◆ TEXT SEGMENT ◆
Inside Jane Austen's World

Twelve JASNA experts take you inside their homes to shine a light on what life was like inside English homes in Jane Austen's era. These short videos, prepared especially for the Virtual AGM, take you from the kitchen to the library, from the tea-table to the dressing-table, and from the garden to the carriage house.

Cooking with Austen

Julienne Gehrer, Kansas City Region

Julienne Gehrer has presented at four AGMs and at Regional events in seven states. The food historian has spoken at Jane Austen’s House Museum and co-presented with chefs at a Jane Austen Literary Dinner and Cheese Tour of Jane Austen’s England. Her articles have appeared in Texas Studies for Literature and Language, Jane Austen’s Regency World, and JASNA News. She is the author of several books including Dining with Jane Austen (2017) and Martha Lloyd’s Household Book from Bodleian Library Publications, University of Oxford, (2021).

Jane Austen Food Bite: Reading Rural into Rare Simile

Careful readers of Jane Austen spot a rare simile in Lesley Castle: “her face as White as a Whipt syllabub.” Aside from its literary device, the phrase signals a few things about Jane’s rural upbringing at the Steventon Rectory. Join Julienne Gehrer for this first Jane Austen Food Bite to gain historic insights into the author’s daily life and works.

Jane Austen Food Bite: Tasty Research Finds

While researching in Winchester, Julienne Gehrer uncovered several historic artifacts related to Georgian food and dining. Join her for a peek at these incidental yet interesting little treasures found at the Hampshire Records Office.

Dan Macey, Eastern Pennsylvania Region

Dan Macey is the president of the Historic Foodways Society of the Delaware Valley in Philadelphia and has presented a variety of food history programs and demonstrations, including the recreation of an authentic regency era banquet to benefit Chawton House Library. He also writes about food history and was nominated for a prestigious food writing award for penning a piece about mutton in Emma. He works as a professional food stylist, making food look beautiful for the camera.

Mr. Woodhouse was Right: "A Nice Basin of Gruel Together" Indeed

Mr. Woodhouse’s advocacy for the health benefits of gruel was far less misplaced than most might conjure. While gruel was indeed thought of as a health food and prescribed for an abundance of ailments, its variety and forms went way beyond ordinary oatmeal. Gruel, made with a variety of grains, was often doctored with rum, wine, port, fruits, honey and even nuts; far tastier than that what we probably think of as a thin greyish blob of soggy oats. Virtually taste a number of period recipes for gruels and learn how your dinner guests might gleefully gush over a nice basin of gruel.

◆ SHORT TASK A ◆
From the Inside Jane Austen's World page, reproduce the part that opens with the words containing "While researching in" and closes with "for the camera.".
◆ SHORT TASK B ◆
Condense the paragraph of the Inside Jane Austen's World page that begins "Mr. Woodhouse’s advocacy for the health benefits of gruel" into a short bulleted list of its main facts.
The material after this page is separate from it.

◆ DATASET ◆

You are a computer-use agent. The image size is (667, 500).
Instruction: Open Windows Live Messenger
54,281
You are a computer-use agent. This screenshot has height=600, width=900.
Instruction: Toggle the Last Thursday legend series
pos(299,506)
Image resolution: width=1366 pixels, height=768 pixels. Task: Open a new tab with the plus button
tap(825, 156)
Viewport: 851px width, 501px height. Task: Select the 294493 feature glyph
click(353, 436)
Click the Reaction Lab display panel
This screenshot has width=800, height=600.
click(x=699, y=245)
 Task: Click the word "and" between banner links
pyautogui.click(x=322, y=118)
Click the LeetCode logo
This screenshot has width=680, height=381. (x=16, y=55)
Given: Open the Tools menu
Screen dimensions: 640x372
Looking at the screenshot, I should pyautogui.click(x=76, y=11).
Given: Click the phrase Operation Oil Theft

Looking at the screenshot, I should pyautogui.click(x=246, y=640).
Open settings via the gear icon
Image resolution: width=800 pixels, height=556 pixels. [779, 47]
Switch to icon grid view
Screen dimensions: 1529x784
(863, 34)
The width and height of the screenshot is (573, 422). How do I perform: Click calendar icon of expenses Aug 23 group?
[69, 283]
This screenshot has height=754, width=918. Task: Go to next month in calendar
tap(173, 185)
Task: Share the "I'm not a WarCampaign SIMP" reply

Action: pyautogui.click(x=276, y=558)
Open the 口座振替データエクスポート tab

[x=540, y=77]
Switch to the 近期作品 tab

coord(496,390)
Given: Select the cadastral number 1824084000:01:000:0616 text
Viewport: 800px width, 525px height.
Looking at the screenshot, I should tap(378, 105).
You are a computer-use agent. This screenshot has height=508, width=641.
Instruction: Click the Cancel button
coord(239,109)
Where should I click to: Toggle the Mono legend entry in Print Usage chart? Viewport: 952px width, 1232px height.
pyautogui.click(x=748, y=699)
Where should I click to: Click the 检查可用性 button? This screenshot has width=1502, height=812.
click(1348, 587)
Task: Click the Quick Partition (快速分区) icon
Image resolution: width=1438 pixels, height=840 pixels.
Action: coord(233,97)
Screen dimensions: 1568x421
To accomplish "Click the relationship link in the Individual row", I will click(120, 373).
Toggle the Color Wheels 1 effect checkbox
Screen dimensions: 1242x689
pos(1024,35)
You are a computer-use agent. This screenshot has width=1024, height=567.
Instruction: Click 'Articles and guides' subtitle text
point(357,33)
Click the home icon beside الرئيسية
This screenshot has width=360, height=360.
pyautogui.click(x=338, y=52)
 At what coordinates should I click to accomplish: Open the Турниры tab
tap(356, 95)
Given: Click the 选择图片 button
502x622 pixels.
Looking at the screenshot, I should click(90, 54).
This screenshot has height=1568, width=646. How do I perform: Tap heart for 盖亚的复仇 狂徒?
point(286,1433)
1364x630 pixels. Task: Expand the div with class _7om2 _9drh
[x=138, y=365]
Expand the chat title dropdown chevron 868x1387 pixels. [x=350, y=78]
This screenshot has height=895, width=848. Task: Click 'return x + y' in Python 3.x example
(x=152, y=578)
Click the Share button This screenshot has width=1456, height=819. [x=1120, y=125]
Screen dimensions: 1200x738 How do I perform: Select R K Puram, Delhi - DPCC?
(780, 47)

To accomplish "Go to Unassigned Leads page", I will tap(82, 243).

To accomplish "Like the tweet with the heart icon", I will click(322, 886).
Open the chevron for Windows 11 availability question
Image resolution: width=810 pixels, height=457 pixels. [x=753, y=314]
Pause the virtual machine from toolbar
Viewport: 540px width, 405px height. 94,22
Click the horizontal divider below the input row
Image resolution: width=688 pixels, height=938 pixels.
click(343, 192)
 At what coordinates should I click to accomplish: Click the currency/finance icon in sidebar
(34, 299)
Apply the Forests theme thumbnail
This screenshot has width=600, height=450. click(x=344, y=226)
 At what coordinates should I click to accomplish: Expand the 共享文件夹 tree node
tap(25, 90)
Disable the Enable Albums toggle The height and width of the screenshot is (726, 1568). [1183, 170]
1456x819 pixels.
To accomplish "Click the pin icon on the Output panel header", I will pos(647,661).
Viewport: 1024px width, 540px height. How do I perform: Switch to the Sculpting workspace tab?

◆ FINISHED ANSWER A ◆
While researching in Winchester, Julienne Gehrer uncovered several historic artifacts related to Georgian food and dining. Join her for a peek at these incidental yet interesting little treasures found at the Hampshire Records Office.

Dan Macey, Eastern Pennsylvania Region

Dan Macey is the president of the Historic Foodways Society of the Delaware Valley in Philadelphia and has presented a variety of food history programs and demonstrations, including the recreation of an authentic regency era banquet to benefit Chawton House Library. He also writes about food history and was nominated for a prestigious food writing award for penning a piece about mutton in Emma. He works as a professional food stylist, making food look beautiful for the camera.

◆ FINISHED ANSWER B ◆
- Mr. Woodhouse's advocacy for the health benefits of gruel was less misplaced than most might think.
- Gruel was considered a health food and was prescribed for many ailments.
- It came in more varieties and forms than ordinary oatmeal and was made with a variety of grains.
- It was often enhanced with rum, wine, port, fruits, honey, or nuts, making it far tastier than a thin, greyish blob of soggy oats.
- Viewers can virtually taste several period gruel recipes and learn how dinner guests might gush over a nice basin of gruel.